Refactoring the Built-in Functions in TiDB

In order to accelerate expression evaluation, we recently refactored its framework. This tutorial will show you how to use the new computational framework to rewrite or add a built-in function in TiDB.

Table of Content

The overall process

  1. Select any function to your interest from the expression directory, assuming the function is named XX.

  2. Override the XXFunctionClass.getFunction() method:

    This method refers to MySQL rules, inferring the return value type according to the parameter of the built-in function.

    Different function signatures will be generated based on the number & type of the parameters, and the return value type of the function. See detailed description of the function signature in the appendix at the end of this article.

  3. Implement the evalYY() method on all the function signatures corresponding to the built-in function. YY represents the return value type of the function signature.

  4. Add tests in the expression directory, refine tests about the implementation of the given function in the TestXX() method. In the executor directory, add tests at the SQL level.

  5. Run make dev and ensure that all the test cases pass.

Example:

Let’s look at the PR of overriding the LENGTH () function for detailed explanation:

Take a look at expression/builtin_string.go

First, let’s take a look at the expression/builtin_string.go file:

  1. Implement the lengthFunctionClass.getFunction() method. This method mainly accomplishes two tasks:

    1). Infer the return value type of the LEGNTH function according to MySQL rules.

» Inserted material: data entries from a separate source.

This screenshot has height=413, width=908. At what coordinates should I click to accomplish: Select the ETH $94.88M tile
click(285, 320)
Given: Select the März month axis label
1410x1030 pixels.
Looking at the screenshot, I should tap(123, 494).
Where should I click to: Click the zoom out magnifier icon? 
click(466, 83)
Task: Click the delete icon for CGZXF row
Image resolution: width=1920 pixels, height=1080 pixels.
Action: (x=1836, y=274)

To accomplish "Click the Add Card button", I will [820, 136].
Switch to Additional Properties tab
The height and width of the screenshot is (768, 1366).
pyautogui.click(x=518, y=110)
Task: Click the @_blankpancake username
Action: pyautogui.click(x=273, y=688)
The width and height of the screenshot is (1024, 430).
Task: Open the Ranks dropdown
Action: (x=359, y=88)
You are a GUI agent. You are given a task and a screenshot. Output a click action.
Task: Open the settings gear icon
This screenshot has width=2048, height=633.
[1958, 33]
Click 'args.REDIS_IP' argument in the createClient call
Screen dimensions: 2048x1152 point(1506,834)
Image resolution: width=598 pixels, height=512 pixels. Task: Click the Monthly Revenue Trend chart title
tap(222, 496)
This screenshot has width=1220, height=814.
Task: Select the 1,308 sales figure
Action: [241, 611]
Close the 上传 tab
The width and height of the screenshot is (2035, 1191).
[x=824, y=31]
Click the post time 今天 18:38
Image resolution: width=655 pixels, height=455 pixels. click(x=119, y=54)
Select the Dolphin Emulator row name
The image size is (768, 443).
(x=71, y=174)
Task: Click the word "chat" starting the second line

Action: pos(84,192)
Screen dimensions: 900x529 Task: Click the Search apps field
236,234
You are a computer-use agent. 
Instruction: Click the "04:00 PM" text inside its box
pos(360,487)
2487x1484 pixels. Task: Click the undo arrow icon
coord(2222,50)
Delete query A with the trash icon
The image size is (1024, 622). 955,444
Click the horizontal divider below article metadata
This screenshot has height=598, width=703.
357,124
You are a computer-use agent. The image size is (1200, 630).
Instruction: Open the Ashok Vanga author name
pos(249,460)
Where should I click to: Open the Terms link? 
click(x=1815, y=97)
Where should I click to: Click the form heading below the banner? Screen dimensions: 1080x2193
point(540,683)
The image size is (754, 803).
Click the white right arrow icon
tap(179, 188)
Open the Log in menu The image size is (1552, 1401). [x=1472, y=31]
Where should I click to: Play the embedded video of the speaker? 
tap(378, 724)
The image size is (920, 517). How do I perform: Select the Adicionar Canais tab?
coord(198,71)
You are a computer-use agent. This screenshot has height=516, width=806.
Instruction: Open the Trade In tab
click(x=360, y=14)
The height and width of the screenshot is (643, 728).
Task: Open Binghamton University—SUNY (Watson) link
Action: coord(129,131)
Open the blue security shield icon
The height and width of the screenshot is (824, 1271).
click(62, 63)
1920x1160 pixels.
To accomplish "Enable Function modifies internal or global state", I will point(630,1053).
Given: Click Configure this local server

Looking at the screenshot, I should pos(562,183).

    2). Generate function signature based on the number & type of parameters, and return value type of the LENGTH function. Because the LENGTH function only has one number & type of parameters, and return value type, we don’t need to define a type for the new function signature. Instead, we modified the existing builtinLengthSig, so that it could be composite with baseIntBuiltinFunc, which means that the return value type in the given function signature is int.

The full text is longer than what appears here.